In 1990, Tynesoft released a loose adaptation of the first movie for the Commodore 64, ZX Spectrum, BBC Micro, Amstrad CPC, Amiga, Atari ST, and MS-DOS.

====Beverly Hills Cop (2006 video game)====
The second title based on the franchise is a first-person shooter developed by Atomic Planet Entertainment and published by Blast! Entertainment. It was released in Europe in 2006 for the PlayStation 2. The players take control of Axel Foley over six missions and make use of six weapons, such as pistol, machine gun and shotgun.
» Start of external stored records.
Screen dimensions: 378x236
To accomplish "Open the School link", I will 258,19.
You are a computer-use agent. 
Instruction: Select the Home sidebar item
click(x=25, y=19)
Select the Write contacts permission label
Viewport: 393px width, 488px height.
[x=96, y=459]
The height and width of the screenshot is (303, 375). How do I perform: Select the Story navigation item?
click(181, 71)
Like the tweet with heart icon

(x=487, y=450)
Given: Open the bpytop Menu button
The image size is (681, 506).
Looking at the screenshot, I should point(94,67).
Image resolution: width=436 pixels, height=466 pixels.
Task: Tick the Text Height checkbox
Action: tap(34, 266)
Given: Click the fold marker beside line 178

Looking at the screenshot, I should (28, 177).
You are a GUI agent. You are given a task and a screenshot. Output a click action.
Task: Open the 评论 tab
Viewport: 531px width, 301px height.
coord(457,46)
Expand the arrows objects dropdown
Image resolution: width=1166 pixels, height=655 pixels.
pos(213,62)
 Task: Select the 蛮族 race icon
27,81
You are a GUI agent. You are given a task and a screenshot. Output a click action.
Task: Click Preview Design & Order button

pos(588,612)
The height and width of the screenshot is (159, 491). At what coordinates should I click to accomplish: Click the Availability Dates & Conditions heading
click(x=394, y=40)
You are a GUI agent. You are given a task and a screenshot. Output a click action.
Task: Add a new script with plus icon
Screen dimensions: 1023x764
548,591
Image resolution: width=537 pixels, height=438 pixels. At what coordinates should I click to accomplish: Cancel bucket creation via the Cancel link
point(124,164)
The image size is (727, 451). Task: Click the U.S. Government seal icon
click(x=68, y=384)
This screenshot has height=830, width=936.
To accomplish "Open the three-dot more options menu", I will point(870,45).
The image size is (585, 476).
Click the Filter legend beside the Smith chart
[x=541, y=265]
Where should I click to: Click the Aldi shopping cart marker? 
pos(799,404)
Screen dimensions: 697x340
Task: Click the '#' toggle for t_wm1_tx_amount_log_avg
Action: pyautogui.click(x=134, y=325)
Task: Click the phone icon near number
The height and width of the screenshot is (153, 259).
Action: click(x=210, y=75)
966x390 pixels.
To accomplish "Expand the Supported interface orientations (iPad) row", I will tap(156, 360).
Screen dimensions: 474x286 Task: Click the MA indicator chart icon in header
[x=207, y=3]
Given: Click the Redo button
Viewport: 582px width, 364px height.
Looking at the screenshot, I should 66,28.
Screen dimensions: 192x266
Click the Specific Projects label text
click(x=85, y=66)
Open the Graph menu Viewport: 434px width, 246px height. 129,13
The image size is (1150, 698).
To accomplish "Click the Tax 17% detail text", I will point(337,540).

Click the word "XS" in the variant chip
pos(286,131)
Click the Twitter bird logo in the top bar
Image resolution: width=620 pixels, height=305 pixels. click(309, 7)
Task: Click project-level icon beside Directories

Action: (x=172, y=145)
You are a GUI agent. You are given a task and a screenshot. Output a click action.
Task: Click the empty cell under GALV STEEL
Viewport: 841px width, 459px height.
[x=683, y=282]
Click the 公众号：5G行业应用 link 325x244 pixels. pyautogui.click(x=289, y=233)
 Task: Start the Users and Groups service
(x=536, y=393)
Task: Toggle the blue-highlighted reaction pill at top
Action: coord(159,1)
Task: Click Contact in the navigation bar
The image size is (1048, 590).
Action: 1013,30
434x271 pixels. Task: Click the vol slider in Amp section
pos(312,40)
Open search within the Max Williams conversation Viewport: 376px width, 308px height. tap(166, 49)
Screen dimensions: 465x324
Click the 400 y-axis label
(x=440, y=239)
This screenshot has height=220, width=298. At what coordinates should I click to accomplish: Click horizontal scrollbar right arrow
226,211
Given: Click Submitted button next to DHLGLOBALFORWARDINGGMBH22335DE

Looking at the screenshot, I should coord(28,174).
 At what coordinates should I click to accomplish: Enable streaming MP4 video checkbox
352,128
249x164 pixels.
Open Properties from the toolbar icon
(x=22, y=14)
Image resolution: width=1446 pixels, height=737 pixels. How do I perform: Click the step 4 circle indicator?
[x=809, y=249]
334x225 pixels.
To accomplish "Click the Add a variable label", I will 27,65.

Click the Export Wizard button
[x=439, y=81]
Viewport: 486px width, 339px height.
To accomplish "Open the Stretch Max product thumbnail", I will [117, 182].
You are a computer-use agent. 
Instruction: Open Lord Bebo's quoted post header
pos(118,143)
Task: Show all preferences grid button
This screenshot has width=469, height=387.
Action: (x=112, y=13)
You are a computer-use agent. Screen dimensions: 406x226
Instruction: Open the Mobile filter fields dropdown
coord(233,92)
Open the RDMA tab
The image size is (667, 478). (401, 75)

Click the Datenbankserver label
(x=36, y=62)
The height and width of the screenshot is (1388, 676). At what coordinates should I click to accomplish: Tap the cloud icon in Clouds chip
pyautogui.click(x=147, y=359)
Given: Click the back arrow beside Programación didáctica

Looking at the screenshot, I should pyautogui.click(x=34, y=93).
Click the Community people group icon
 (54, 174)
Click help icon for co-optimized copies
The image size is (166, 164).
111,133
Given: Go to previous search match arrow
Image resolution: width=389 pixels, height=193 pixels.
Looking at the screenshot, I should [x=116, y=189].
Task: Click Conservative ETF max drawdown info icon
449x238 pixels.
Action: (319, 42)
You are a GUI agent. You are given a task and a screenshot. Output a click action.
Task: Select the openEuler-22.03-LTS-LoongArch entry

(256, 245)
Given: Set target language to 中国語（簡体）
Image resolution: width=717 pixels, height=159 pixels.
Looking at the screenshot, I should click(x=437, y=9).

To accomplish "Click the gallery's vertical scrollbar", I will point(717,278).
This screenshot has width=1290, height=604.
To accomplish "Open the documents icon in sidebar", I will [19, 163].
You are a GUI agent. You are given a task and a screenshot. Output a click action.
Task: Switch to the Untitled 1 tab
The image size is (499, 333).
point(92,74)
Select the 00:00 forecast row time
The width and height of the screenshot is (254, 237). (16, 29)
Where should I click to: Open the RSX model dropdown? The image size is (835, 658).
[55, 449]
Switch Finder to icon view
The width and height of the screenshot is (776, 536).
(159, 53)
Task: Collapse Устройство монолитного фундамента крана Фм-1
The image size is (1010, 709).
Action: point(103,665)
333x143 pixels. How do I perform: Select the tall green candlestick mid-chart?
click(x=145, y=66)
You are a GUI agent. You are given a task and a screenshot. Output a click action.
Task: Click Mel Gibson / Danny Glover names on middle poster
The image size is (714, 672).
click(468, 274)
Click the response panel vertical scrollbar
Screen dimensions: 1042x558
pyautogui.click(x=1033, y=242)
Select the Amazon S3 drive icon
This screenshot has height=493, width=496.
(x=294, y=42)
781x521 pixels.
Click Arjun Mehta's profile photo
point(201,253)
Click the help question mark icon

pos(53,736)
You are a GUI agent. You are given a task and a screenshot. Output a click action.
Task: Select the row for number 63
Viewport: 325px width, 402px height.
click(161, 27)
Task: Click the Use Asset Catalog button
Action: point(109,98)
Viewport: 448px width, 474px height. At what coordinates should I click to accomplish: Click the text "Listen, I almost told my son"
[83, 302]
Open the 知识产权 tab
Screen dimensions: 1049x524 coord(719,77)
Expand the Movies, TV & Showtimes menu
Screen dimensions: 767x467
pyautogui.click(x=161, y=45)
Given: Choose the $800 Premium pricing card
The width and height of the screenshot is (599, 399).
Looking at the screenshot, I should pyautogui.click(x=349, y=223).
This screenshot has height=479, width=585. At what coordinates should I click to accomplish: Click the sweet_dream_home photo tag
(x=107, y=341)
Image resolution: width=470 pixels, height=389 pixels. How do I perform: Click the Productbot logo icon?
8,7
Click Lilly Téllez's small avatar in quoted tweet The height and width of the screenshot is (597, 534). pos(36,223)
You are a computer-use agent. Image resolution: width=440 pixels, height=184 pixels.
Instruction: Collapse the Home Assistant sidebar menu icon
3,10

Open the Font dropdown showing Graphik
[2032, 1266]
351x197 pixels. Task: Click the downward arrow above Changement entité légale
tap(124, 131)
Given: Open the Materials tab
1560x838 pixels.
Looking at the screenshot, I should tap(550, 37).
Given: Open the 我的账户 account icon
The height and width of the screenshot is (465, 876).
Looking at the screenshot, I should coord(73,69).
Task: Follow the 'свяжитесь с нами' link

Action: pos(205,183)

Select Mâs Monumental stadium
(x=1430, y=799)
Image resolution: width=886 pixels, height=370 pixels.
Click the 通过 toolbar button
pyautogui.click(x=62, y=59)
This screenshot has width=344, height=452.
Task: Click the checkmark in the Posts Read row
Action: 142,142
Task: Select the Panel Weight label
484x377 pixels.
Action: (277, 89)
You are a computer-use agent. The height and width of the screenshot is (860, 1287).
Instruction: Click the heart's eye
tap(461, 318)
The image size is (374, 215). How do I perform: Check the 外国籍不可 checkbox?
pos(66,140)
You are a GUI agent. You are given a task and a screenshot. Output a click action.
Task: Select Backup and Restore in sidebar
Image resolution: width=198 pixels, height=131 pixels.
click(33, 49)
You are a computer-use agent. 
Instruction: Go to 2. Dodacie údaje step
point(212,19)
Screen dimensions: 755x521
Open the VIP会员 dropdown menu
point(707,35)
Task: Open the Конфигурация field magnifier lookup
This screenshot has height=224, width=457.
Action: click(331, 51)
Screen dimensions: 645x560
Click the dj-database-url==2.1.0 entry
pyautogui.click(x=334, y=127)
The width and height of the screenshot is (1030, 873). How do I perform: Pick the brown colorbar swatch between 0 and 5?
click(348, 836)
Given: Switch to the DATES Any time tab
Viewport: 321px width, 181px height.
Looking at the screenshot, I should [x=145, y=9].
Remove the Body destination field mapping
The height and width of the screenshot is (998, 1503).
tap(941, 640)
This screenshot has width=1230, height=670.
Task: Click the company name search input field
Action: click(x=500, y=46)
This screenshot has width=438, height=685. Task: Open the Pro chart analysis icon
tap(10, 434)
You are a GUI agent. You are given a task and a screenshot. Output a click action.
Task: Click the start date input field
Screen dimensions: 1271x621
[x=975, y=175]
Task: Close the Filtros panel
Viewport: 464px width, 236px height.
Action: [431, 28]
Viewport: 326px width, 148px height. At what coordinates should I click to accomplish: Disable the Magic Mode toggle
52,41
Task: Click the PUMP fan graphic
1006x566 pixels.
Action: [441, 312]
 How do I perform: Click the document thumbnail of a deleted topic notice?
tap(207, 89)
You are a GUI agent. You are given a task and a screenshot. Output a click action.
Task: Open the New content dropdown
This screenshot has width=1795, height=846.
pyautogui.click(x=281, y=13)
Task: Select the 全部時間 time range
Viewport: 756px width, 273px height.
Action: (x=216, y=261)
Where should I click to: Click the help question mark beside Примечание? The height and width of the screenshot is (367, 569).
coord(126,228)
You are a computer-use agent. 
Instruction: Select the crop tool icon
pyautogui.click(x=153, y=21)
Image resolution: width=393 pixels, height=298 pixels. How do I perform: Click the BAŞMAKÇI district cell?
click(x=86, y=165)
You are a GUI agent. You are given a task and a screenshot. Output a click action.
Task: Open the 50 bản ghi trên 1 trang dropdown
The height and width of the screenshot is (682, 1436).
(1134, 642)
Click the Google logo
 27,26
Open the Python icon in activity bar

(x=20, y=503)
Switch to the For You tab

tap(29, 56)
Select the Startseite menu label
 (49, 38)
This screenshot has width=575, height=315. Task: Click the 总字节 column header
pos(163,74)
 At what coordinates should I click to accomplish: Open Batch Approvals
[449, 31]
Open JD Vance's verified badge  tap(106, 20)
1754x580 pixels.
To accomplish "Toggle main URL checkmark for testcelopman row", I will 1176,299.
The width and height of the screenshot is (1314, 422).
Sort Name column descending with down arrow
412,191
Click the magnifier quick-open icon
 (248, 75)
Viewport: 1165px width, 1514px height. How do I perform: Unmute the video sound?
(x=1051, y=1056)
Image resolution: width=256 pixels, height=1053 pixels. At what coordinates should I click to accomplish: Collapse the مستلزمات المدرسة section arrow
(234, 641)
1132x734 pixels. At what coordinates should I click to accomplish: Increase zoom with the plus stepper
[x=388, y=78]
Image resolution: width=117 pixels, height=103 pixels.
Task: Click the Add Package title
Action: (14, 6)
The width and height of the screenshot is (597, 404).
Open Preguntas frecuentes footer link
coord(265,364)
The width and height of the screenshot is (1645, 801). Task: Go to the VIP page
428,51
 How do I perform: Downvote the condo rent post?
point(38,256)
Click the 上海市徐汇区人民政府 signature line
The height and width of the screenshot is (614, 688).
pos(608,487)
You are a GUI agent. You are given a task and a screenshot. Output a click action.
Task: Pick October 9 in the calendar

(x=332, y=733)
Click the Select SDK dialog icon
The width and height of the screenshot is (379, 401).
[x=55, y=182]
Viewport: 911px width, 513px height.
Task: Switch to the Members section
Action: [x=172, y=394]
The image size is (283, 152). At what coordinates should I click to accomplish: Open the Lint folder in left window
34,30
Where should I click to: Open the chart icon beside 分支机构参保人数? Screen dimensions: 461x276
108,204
Writing for WhatCulture, Padraig Cotter said the game was a "poorly designed mess, with horrible stealth sections you can fail for no clear reason, appalling AI, a paltry number of levels and fiddly shooting mechanics." Zach Ames of smosh.com listed Beverly Hills Cop at #2 on his list "5 Video Games Based On Movies That Make No Sense". His criticism of the game notes that the game does not use Eddie Murphy's likeness for Foley's model. Jeff Gerstmann of Giant Bomb referred to the game as "the 9/11 of video games".

==See also==
- The main theme music for the series titled "Axel F", which was composed by Harold Faltermeyer, was covered and remixed by Crazy Frog.
- In the NTSF:SD:SUV:: episode, titled "Wasilla Hills Cop" is a reference to the movie franchise.